For Indian travellers in 2026, Rishikesh is the best all-round yoga base — authentic, affordable and visa-free since it is at home — while Mysore is the destination for serious Ashtanga study. For an international experience, Bali offers polished retreats with easy e-visa access, and Costa Rica and Portugal are strong emerging options. Match the destination to your goal: deep tradition, teacher training, or a comfortable wellness reset.

How to think about yoga retreats by goal

Before choosing a country, decide what you actually want, because the destinations diverge sharply. A teacher training (the standard 200-hour certification) is an intensive three-to-four-week residential course; Rishikesh dominates this and is the cheapest place in the world to earn a recognised certificate. A traditional practice deepening means daily self-led Mysore-style sessions under a teacher's eye — that points to Mysore or a serious Rishikesh shala.

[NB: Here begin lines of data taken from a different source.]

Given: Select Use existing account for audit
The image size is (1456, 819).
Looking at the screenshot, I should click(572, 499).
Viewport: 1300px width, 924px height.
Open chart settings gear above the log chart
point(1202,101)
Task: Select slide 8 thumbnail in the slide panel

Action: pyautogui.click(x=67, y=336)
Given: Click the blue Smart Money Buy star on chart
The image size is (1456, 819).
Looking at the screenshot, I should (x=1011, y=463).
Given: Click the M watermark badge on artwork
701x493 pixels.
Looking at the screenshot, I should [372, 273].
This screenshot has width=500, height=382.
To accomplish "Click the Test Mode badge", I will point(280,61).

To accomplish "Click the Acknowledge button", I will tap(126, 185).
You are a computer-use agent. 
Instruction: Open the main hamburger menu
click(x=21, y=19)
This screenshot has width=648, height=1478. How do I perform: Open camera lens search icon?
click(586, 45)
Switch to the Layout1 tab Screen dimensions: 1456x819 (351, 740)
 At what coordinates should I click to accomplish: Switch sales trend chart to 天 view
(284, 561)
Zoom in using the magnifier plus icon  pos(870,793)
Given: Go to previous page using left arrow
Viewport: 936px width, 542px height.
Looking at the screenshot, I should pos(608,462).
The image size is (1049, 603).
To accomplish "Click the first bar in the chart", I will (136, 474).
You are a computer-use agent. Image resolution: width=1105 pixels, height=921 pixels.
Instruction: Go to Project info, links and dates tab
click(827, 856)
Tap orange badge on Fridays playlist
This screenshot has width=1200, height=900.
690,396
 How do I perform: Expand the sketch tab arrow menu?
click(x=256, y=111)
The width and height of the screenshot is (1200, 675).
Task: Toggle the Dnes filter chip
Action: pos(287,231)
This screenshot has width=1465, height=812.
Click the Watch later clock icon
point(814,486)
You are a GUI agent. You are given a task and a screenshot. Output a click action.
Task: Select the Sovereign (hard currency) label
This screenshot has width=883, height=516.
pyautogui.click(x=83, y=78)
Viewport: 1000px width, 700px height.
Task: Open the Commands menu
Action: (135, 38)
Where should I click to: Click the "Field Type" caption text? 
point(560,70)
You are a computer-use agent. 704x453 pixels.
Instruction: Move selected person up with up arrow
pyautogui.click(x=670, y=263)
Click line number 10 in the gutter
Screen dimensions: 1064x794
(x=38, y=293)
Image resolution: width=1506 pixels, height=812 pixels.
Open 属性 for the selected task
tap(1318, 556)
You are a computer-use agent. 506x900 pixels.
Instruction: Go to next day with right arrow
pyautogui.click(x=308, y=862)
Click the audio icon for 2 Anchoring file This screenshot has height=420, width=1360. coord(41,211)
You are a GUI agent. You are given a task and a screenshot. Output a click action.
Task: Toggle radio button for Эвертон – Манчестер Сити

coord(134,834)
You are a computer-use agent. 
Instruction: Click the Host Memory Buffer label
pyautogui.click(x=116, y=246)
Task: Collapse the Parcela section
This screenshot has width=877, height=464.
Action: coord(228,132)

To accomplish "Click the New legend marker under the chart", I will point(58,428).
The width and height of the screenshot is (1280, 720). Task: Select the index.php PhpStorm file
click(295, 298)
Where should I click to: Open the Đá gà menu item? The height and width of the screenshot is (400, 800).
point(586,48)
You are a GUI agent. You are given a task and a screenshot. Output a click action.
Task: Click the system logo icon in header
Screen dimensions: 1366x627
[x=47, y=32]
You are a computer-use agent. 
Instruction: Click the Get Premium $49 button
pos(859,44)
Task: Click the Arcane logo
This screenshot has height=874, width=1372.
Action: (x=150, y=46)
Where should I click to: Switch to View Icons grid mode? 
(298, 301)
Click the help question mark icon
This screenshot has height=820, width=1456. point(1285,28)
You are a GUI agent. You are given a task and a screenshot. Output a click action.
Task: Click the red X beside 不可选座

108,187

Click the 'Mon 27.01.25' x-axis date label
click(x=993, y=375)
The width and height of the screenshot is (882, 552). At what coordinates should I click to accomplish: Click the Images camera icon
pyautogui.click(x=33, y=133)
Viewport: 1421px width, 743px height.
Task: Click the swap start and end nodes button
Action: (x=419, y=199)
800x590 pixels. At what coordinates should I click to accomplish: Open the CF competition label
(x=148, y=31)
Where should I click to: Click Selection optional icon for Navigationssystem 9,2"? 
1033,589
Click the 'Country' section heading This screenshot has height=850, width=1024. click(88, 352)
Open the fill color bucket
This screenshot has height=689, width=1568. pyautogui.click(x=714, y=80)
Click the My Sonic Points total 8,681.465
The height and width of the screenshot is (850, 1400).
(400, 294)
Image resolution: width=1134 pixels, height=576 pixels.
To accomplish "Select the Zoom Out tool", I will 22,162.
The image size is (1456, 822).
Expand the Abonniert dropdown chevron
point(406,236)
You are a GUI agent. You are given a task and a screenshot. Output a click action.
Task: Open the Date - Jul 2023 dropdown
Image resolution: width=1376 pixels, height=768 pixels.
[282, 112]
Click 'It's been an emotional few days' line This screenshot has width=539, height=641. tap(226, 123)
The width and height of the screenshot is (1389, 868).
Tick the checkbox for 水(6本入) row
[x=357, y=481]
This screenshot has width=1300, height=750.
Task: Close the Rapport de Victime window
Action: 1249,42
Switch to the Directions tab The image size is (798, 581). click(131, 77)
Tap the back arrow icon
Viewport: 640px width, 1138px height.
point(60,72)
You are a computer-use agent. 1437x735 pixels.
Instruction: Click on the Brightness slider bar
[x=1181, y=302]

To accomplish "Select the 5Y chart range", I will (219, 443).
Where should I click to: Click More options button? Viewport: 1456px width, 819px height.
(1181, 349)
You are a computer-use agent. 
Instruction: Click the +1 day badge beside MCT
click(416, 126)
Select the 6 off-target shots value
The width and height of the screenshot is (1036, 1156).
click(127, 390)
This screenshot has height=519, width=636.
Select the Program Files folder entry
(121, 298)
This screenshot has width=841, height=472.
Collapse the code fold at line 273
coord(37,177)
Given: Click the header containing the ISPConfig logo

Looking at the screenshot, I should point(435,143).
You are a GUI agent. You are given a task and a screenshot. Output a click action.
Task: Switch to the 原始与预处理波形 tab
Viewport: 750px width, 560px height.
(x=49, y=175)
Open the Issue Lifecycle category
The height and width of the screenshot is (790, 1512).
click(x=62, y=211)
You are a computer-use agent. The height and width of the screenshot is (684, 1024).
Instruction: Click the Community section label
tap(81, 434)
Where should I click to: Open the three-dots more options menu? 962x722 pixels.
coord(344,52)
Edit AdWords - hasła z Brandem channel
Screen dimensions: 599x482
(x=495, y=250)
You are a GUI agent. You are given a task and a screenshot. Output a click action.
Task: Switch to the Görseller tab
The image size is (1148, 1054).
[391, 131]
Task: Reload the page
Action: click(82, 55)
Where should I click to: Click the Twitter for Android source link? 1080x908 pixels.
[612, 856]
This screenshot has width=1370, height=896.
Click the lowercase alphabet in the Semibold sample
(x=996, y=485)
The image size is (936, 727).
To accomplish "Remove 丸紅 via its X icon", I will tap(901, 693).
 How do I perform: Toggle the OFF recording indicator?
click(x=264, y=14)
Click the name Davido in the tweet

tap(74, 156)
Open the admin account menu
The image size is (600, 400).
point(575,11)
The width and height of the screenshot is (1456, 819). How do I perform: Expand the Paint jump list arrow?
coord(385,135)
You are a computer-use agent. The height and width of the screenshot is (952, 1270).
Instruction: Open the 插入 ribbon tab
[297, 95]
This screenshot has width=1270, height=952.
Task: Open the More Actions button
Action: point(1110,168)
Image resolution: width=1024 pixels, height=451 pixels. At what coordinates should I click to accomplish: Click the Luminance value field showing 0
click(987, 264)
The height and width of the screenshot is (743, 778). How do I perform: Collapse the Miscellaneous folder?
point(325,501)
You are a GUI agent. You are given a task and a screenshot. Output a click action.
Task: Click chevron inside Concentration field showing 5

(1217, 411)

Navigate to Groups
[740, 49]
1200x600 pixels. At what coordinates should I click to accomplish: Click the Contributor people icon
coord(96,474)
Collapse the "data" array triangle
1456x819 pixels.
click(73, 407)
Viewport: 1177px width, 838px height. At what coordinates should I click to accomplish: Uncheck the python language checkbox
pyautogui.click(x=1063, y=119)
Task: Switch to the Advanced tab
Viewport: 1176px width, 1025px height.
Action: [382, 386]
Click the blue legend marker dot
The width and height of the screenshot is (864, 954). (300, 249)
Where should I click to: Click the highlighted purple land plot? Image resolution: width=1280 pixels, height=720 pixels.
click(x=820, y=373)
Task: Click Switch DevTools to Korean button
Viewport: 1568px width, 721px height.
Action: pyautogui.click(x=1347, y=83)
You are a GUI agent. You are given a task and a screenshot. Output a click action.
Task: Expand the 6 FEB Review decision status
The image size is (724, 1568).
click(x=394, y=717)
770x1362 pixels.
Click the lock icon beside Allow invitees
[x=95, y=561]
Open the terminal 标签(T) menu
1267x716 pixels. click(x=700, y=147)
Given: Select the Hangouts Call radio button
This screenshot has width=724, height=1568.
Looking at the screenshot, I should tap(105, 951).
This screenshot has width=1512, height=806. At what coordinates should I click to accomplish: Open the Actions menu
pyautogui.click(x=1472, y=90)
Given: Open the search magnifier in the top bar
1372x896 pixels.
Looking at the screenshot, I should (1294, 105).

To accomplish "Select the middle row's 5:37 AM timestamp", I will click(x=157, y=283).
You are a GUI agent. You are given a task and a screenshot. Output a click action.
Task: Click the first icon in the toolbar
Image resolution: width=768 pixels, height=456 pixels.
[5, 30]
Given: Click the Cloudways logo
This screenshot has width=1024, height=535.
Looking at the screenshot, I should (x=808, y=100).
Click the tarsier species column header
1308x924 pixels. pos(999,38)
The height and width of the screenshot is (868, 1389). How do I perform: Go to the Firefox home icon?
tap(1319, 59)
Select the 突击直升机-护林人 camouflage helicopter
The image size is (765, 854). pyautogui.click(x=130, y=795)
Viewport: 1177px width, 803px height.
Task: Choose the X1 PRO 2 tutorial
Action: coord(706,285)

A wellness reset is something else entirely: comfortable rooms, spa treatments, healthy food and a gentler daily schedule, which is where Bali, Costa Rica and Portugal shine. Being honest about which of these you want prevents the classic mismatch of booking a hardcore ashram when you wanted a holiday, or a luxury resort when you wanted to be pushed.

Rishikesh — the global yoga capital

Rishikesh, on the Ganges in the Himalayan foothills, is where modern transnational yoga largely radiated from, and it remains the densest concentration of schools anywhere. The 200-hour teacher trainings here are typically 23-day residential programmes covering Hatha, Ashtanga Vinyasa, pranayama, meditation, philosophy and anatomy, with vegetarian meals and accommodation included. A typical day starts before dawn with practice, continues through theory and philosophy classes, and ends with evening meditation or an aarti by the river.

For Indian travellers the advantages are obvious: no visa, no currency conversion, no jet lag, and prices a fraction of overseas equivalents — full residential trainings here often cost less than the tuition alone abroad. The town clusters around Laxman Jhula, Ram Jhula and the quieter Tapovan area, the last of which has most of the serious schools. It is alcohol-free and largely vegetarian by local custom, which suits a yoga reset well.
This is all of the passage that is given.